Namun, data terbaru juga berpengaruh kuat bagi pakar konservasi yang memperhatikan kelestarian habitat bagi alam di dunia yang, pada satu masa, populasi manusia telah meningkat tiga kali lipat dan akan mencapai 9 juta pada pertengahan abad.
Hutan-hutan di dunia, secara esensi, menyerap karbon dioksida yang dilepaskan oleh manusia saat mereka membakar bahan bakar fosil untuk mempercepat pemanasan global dan perubahan iklim.
Lebih lanjut, fotosintesis merupakan sumber oksigen dunia dan juga sumber makanan dan bahan pakaian, dan hutan tidak hanya menyediakan perlindungan dan habitat bagi berbagai jenis spesies namun juga mengatur aliran air ke seluruh dunia.
Dengan demikian, menjadi sangat penting untuk mengetahui tidak hanya soal hutan tapi juga populasi pohon di planet Bumi.
Salah satu grup peneliti memperkirakan bahwa 3 triliun pohon akan tumbuh di planet Bumi pada tahun 2015, namun manusia menebang, membakar, hingga menghancurkan pada skala 15 miliar per tahun.

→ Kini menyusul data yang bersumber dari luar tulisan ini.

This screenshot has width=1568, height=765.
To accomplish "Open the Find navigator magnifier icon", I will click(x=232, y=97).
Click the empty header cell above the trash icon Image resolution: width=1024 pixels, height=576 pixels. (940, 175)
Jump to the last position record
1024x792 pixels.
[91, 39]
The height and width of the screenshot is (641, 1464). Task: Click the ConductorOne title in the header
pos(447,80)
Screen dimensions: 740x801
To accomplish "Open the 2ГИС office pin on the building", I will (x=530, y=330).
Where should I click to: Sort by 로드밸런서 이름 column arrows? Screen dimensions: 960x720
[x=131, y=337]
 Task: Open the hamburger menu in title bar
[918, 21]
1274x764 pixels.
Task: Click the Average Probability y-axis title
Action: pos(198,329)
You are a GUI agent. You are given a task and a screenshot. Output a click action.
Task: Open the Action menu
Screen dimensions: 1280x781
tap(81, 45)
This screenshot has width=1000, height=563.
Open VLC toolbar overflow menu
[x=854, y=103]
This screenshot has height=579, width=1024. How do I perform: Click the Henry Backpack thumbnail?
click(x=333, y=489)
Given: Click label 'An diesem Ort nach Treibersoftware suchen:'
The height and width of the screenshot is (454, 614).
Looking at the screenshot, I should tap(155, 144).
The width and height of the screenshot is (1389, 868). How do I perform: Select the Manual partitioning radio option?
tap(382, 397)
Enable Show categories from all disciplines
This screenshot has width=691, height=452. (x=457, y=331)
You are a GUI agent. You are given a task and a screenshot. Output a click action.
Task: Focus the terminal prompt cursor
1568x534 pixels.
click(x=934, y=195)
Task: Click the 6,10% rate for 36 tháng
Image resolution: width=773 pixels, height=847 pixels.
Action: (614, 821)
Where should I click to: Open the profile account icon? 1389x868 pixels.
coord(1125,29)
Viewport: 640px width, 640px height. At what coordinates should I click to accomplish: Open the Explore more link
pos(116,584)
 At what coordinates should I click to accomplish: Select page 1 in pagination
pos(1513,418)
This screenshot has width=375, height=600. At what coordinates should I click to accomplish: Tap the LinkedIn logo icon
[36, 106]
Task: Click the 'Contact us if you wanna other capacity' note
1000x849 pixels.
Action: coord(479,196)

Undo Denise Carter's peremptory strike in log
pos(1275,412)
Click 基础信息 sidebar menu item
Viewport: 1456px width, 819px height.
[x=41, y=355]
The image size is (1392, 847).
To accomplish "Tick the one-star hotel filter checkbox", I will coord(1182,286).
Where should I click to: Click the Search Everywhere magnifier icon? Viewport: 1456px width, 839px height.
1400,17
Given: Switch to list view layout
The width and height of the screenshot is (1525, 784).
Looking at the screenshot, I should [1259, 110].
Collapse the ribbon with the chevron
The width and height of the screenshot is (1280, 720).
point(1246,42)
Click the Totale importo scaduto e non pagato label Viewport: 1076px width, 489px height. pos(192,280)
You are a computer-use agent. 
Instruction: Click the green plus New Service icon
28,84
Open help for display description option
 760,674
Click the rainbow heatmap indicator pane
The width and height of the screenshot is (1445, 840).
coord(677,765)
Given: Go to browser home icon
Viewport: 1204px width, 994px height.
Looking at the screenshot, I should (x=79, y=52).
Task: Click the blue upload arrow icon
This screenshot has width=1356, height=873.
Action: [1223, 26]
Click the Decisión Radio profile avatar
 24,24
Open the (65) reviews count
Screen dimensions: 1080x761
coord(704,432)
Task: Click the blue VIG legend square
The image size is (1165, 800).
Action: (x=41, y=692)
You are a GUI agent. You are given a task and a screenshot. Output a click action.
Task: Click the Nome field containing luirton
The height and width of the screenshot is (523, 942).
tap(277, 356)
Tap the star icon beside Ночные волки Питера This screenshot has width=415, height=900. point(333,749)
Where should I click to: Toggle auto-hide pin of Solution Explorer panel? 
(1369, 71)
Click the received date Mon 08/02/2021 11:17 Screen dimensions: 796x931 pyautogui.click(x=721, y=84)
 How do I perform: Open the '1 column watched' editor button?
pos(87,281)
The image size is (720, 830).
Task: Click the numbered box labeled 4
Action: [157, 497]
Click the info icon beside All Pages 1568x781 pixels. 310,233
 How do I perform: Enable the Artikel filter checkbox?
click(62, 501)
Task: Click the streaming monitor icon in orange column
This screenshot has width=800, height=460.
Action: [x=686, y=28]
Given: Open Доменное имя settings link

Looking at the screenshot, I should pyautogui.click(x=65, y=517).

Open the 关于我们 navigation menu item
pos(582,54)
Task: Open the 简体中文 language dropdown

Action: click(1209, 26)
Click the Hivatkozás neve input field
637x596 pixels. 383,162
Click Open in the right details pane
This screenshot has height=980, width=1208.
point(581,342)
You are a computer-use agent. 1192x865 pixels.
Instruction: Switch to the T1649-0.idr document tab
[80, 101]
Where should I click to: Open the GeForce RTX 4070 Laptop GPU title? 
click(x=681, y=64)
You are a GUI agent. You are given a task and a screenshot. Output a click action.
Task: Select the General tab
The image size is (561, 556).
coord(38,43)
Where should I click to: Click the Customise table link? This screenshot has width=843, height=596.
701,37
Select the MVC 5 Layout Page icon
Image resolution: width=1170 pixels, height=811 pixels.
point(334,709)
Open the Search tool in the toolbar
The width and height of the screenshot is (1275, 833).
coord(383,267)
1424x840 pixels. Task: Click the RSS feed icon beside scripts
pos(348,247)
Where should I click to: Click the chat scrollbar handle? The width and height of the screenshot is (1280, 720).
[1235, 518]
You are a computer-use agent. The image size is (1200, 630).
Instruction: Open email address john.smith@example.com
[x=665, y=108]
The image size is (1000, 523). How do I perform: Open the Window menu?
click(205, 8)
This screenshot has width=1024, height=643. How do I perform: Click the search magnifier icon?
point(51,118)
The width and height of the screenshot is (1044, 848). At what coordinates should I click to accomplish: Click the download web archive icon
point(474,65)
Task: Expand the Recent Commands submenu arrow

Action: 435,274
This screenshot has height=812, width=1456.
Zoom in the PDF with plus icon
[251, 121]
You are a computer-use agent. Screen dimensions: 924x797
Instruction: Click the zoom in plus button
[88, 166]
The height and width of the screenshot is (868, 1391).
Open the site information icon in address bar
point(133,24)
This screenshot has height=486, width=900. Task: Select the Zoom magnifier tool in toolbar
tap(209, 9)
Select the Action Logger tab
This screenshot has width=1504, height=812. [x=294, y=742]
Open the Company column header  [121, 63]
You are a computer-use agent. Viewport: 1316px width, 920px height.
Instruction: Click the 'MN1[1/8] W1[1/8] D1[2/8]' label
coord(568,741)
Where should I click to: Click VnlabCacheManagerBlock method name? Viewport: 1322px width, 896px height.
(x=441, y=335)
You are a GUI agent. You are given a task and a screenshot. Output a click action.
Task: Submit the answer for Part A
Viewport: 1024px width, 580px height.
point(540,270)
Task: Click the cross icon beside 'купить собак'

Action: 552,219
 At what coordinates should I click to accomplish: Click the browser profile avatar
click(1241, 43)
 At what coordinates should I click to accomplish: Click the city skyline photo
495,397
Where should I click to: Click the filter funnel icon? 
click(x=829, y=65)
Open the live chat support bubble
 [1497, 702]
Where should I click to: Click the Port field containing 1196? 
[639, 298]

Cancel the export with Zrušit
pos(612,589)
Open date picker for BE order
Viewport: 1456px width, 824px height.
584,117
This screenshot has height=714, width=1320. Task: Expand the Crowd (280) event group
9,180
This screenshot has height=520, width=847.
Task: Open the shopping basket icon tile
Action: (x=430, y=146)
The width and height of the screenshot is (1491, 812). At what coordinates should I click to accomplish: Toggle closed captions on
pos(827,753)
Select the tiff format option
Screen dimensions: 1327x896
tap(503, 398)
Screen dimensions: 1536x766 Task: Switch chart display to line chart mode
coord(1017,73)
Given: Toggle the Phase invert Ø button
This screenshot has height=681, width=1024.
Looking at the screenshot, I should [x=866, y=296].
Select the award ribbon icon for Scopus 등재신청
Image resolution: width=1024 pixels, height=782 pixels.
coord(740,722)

Grup lain melakukan survei terhadap 650.000 pohon di seluruh dunia dan sampai kepada kesimpulan yang kontras bahwa untuk bujet karbon, pohon-pohon yang besar dan tua jauh lebih berharga ketimbang yang masih muda. Dengan demikian hutan-hutan yang tua lebih penting ketimbang perkebunan, bukan hanya habitat namun sebagai pertolongan untuk kemanusiaan. Tim ketiga menghitung cara hutan bisa mengatur suhu regional, setidak di bagian utara.
Baru tahun ini, para peneliti dari Botanic Gardens Conservation International (BGCI) mempublikasikan perhitungan untuk spesies pohon di seluruh dunia, yang baru diketahui sebanyak 60.065 spesies dari seluruh penjuru dunia kecuali benua Antartika.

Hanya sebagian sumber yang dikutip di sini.